The records below are to be written out again, exactly as they appear.

────────────────

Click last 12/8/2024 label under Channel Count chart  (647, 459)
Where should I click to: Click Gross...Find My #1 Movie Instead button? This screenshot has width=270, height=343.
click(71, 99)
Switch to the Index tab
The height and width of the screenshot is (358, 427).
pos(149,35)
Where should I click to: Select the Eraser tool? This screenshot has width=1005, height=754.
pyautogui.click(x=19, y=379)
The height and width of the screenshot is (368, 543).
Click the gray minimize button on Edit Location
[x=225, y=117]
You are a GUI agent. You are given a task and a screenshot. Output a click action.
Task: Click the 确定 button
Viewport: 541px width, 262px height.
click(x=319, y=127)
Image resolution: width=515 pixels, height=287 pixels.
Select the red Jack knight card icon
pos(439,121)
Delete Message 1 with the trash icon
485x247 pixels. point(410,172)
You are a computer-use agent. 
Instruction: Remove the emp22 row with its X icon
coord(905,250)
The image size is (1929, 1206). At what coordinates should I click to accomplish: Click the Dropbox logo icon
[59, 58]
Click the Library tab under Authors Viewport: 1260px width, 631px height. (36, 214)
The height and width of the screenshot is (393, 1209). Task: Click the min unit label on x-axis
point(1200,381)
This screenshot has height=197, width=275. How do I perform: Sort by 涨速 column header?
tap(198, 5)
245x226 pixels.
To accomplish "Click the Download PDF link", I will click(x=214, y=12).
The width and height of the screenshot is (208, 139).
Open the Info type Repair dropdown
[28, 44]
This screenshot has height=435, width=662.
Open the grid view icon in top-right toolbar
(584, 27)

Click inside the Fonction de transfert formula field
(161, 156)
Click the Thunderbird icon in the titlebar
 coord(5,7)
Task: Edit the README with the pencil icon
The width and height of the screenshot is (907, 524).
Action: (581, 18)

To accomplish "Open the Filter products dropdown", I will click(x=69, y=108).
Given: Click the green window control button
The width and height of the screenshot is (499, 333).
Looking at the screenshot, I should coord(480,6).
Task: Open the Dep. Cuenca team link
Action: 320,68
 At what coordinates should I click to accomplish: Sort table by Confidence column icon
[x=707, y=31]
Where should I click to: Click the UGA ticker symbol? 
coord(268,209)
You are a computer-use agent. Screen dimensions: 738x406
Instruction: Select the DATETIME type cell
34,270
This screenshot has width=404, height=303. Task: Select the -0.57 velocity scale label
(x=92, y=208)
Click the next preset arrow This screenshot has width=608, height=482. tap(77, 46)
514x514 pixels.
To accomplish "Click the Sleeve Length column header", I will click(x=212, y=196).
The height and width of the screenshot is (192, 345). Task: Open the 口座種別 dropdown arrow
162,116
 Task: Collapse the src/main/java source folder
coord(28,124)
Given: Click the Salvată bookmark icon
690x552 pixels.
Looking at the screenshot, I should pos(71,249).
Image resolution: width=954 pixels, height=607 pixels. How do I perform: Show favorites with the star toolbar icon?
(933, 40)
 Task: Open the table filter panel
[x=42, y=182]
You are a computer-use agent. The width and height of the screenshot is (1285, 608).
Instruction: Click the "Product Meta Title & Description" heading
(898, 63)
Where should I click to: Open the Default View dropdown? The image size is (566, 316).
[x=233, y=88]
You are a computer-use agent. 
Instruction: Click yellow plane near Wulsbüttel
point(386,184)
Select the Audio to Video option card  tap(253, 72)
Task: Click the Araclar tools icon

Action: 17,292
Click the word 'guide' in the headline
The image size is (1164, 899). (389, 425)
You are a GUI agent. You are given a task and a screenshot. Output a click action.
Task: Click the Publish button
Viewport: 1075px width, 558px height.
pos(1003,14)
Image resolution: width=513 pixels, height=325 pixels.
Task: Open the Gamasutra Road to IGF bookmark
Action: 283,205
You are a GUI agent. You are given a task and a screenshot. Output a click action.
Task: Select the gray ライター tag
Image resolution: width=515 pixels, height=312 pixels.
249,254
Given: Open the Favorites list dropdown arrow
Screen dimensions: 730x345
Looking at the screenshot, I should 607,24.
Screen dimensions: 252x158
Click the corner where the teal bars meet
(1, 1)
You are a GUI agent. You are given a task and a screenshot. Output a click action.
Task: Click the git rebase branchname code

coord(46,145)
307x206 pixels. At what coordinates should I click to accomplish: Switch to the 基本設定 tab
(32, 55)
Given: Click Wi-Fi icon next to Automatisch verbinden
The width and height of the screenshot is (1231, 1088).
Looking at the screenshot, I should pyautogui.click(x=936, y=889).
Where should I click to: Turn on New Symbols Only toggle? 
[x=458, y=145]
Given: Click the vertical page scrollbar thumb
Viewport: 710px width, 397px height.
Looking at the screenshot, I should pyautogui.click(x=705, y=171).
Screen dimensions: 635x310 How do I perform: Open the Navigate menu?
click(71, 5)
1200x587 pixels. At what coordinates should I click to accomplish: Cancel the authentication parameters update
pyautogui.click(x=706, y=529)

────────────────

__SOLUTION TO THIS PROBLEM__.
Click last 12/8/2024 label under Channel Count chart  (647, 459)
Where should I click to: Click Gross...Find My #1 Movie Instead button? This screenshot has width=270, height=343.
click(71, 99)
Switch to the Index tab
The height and width of the screenshot is (358, 427).
pos(149,35)
Where should I click to: Select the Eraser tool? This screenshot has width=1005, height=754.
pyautogui.click(x=19, y=379)
The height and width of the screenshot is (368, 543).
Click the gray minimize button on Edit Location
[x=225, y=117]
You are a GUI agent. You are given a task and a screenshot. Output a click action.
Task: Click the 确定 button
Viewport: 541px width, 262px height.
click(x=319, y=127)
Image resolution: width=515 pixels, height=287 pixels.
Select the red Jack knight card icon
pos(439,121)
Delete Message 1 with the trash icon
485x247 pixels. point(410,172)
You are a computer-use agent. 
Instruction: Remove the emp22 row with its X icon
coord(905,250)
The image size is (1929, 1206). At what coordinates should I click to accomplish: Click the Dropbox logo icon
[59, 58]
Click the Library tab under Authors Viewport: 1260px width, 631px height. (36, 214)
The height and width of the screenshot is (393, 1209). Task: Click the min unit label on x-axis
point(1200,381)
This screenshot has height=197, width=275. How do I perform: Sort by 涨速 column header?
tap(198, 5)
245x226 pixels.
To accomplish "Click the Download PDF link", I will click(x=214, y=12).
The width and height of the screenshot is (208, 139).
Open the Info type Repair dropdown
[28, 44]
This screenshot has height=435, width=662.
Open the grid view icon in top-right toolbar
(584, 27)

Click inside the Fonction de transfert formula field
(161, 156)
Click the Thunderbird icon in the titlebar
 coord(5,7)
Task: Edit the README with the pencil icon
The width and height of the screenshot is (907, 524).
Action: (581, 18)

To accomplish "Open the Filter products dropdown", I will click(x=69, y=108).
Given: Click the green window control button
The width and height of the screenshot is (499, 333).
Looking at the screenshot, I should coord(480,6).
Task: Open the Dep. Cuenca team link
Action: 320,68
 At what coordinates should I click to accomplish: Sort table by Confidence column icon
[x=707, y=31]
Where should I click to: Click the UGA ticker symbol? 
coord(268,209)
You are a computer-use agent. Screen dimensions: 738x406
Instruction: Select the DATETIME type cell
34,270
This screenshot has width=404, height=303. Task: Select the -0.57 velocity scale label
(x=92, y=208)
Click the next preset arrow This screenshot has width=608, height=482. tap(77, 46)
514x514 pixels.
To accomplish "Click the Sleeve Length column header", I will click(x=212, y=196).
The height and width of the screenshot is (192, 345). Task: Open the 口座種別 dropdown arrow
162,116
 Task: Collapse the src/main/java source folder
coord(28,124)
Given: Click the Salvată bookmark icon
690x552 pixels.
Looking at the screenshot, I should pos(71,249).
Image resolution: width=954 pixels, height=607 pixels. How do I perform: Show favorites with the star toolbar icon?
(933, 40)
 Task: Open the table filter panel
[x=42, y=182]
You are a computer-use agent. The width and height of the screenshot is (1285, 608).
Instruction: Click the "Product Meta Title & Description" heading
(898, 63)
Where should I click to: Open the Default View dropdown? The image size is (566, 316).
[x=233, y=88]
You are a computer-use agent. 
Instruction: Click yellow plane near Wulsbüttel
point(386,184)
Select the Audio to Video option card  tap(253, 72)
Task: Click the Araclar tools icon

Action: 17,292
Click the word 'guide' in the headline
The image size is (1164, 899). (389, 425)
You are a GUI agent. You are given a task and a screenshot. Output a click action.
Task: Click the Publish button
Viewport: 1075px width, 558px height.
pos(1003,14)
Image resolution: width=513 pixels, height=325 pixels.
Task: Open the Gamasutra Road to IGF bookmark
Action: 283,205
You are a GUI agent. You are given a task and a screenshot. Output a click action.
Task: Select the gray ライター tag
Image resolution: width=515 pixels, height=312 pixels.
249,254
Given: Open the Favorites list dropdown arrow
Screen dimensions: 730x345
Looking at the screenshot, I should 607,24.
Screen dimensions: 252x158
Click the corner where the teal bars meet
(1, 1)
You are a GUI agent. You are given a task and a screenshot. Output a click action.
Task: Click the git rebase branchname code

coord(46,145)
307x206 pixels. At what coordinates should I click to accomplish: Switch to the 基本設定 tab
(32, 55)
Given: Click Wi-Fi icon next to Automatisch verbinden
The width and height of the screenshot is (1231, 1088).
Looking at the screenshot, I should pyautogui.click(x=936, y=889).
Where should I click to: Turn on New Symbols Only toggle? 
[x=458, y=145]
Given: Click the vertical page scrollbar thumb
Viewport: 710px width, 397px height.
Looking at the screenshot, I should pyautogui.click(x=705, y=171).
Screen dimensions: 635x310 How do I perform: Open the Navigate menu?
click(71, 5)
1200x587 pixels. At what coordinates should I click to accomplish: Cancel the authentication parameters update
pyautogui.click(x=706, y=529)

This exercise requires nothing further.